By the Victorian era, with train travel excursions becoming available, the fair was attracting people from places as far away as Birmingham and Cardiff. In 1930 Oxford's city corporation, now the Oxford City Council, took over the running of the fair. In the 1930s the poet John Betjeman described the fair as follows:

It is about the biggest fair in England. The whole of St Giles' and even Magdalen Street by Elliston and Cavell's right up to and beyond the War Memorial, at the meeting of the Woodstock and Banbury roads, is thick with freak shows, roundabouts, cake-walks, the whip, and the witching waves.

The fair continues to this day, nowadays as a funfair, held on the Monday and Tuesday after the Sunday following 1 September, which is St Giles' Day. It is unusual for an English fair, being held in a major street of a city and blocking traffic for its two-day duration in September each year.
It is organised by the Oxford City Council with the London and Home Counties section of the Showmen's Guild of Great Britain.
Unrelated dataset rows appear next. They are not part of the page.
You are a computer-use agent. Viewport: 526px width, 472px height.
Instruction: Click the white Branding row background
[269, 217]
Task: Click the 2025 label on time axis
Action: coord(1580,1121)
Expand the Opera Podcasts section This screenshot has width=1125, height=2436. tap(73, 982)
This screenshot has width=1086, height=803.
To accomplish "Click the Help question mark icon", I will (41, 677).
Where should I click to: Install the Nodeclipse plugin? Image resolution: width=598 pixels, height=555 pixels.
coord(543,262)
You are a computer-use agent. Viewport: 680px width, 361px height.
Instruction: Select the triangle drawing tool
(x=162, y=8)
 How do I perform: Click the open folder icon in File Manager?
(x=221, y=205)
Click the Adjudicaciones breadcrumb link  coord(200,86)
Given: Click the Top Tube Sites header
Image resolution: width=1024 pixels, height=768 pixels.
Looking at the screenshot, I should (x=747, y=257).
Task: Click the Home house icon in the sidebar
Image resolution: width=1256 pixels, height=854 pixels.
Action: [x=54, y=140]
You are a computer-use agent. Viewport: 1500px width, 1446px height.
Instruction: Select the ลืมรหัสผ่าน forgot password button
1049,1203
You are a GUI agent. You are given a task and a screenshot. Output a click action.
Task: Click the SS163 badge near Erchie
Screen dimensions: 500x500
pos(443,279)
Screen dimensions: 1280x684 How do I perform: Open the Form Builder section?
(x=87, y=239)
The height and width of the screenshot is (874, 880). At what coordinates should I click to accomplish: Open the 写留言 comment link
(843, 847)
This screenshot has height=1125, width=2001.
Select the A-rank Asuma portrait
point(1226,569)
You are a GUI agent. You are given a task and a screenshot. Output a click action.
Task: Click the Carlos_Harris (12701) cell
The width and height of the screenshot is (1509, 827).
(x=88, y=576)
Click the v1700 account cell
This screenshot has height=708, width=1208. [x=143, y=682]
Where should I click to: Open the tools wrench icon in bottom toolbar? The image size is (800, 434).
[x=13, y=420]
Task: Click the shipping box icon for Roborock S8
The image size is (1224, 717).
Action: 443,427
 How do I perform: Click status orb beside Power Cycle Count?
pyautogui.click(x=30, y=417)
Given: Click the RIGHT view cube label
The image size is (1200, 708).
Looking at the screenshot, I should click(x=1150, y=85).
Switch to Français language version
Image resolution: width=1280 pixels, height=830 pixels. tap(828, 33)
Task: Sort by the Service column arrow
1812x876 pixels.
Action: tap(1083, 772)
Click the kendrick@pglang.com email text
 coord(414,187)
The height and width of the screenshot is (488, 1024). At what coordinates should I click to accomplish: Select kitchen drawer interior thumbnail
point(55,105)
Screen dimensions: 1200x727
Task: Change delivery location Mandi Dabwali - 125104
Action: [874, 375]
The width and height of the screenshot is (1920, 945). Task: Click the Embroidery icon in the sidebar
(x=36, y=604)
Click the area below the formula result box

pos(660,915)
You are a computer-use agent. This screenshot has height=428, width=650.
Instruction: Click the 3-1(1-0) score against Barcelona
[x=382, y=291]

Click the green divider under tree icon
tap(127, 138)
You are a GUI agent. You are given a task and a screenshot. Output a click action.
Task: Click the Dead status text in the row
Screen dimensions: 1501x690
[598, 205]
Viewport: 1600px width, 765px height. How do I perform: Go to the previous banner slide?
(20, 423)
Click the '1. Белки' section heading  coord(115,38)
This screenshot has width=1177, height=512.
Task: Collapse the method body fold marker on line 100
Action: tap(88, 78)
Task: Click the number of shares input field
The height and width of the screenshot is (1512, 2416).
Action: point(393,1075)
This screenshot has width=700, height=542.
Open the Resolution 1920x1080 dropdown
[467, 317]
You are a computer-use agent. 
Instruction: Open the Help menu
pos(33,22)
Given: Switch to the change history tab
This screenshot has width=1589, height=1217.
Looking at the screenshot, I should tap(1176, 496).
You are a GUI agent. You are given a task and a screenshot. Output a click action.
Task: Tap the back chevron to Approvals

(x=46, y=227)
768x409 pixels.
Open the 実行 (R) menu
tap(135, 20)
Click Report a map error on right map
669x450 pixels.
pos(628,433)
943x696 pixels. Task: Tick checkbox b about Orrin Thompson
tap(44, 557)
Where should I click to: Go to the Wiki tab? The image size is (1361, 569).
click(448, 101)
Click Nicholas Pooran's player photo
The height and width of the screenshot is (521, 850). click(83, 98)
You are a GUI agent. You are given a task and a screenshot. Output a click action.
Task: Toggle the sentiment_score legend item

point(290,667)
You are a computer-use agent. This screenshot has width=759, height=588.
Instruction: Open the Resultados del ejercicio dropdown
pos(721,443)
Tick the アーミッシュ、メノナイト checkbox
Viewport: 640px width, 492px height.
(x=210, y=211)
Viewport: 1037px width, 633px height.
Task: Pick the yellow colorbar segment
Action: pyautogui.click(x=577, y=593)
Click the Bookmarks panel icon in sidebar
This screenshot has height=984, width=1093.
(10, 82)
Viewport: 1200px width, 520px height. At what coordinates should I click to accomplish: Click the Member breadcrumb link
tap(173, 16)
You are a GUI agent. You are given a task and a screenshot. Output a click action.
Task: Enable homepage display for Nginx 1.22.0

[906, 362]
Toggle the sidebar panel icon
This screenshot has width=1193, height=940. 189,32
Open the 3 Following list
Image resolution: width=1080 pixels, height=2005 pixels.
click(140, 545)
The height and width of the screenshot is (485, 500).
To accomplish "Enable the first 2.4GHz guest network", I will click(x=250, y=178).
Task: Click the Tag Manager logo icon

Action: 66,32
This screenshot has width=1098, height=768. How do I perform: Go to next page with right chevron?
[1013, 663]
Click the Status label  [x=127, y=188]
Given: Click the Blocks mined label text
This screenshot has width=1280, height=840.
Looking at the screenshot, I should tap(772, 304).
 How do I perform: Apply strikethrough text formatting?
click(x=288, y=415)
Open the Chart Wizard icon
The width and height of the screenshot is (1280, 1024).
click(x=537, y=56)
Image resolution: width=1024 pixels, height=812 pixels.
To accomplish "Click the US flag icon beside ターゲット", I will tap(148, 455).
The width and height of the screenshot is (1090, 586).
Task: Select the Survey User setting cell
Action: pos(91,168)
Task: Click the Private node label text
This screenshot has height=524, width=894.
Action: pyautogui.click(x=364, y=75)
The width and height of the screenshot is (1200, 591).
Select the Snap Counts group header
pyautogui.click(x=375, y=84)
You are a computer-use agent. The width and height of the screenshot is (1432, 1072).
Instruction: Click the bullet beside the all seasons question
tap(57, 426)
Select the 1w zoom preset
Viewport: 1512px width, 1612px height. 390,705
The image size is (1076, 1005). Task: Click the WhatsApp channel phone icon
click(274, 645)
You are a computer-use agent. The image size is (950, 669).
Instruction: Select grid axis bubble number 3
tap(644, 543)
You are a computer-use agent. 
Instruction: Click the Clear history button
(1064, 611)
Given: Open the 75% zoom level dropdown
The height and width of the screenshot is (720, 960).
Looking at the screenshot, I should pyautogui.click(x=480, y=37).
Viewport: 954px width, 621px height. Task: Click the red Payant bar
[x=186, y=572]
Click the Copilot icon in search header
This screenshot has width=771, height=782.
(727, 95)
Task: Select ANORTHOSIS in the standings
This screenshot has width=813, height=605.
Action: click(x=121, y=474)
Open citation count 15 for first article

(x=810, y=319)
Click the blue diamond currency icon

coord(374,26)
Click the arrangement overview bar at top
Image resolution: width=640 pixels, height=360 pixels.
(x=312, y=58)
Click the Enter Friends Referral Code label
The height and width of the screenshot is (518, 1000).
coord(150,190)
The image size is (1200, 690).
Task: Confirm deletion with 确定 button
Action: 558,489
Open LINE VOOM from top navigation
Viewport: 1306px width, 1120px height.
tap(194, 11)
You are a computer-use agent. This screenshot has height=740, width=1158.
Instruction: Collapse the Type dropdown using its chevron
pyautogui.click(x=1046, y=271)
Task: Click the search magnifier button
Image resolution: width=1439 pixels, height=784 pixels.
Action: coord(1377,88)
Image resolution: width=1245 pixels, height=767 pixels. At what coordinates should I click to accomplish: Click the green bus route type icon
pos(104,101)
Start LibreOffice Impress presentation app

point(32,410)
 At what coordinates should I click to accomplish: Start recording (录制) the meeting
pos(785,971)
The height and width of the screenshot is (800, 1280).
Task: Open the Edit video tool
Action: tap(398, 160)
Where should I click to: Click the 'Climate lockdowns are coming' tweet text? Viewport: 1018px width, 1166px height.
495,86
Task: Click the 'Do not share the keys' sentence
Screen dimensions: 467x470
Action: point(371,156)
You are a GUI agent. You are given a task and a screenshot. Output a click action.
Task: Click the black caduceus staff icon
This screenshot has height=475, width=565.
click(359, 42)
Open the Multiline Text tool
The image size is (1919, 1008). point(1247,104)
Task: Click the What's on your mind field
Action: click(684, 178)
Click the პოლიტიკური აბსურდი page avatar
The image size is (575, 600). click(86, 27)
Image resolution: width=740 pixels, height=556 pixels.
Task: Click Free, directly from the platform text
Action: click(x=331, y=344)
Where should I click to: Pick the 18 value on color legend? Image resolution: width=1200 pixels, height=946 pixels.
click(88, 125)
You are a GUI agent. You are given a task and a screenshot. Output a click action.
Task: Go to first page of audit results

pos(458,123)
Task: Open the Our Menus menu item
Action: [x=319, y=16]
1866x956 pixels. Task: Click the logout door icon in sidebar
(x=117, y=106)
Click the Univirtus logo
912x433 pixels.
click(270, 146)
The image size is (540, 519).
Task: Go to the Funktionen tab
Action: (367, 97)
The street is closed to traffic for two days each September for this traditional fair. Formerly, the University Parks were also closed at the same time to show that they are owned by the University of Oxford rather than formally being public. The fair also extends into Magdalen Street to the south and Banbury Road and Woodstock Road to the north.

This fair went on hiatus in 2020 but returned in 2021.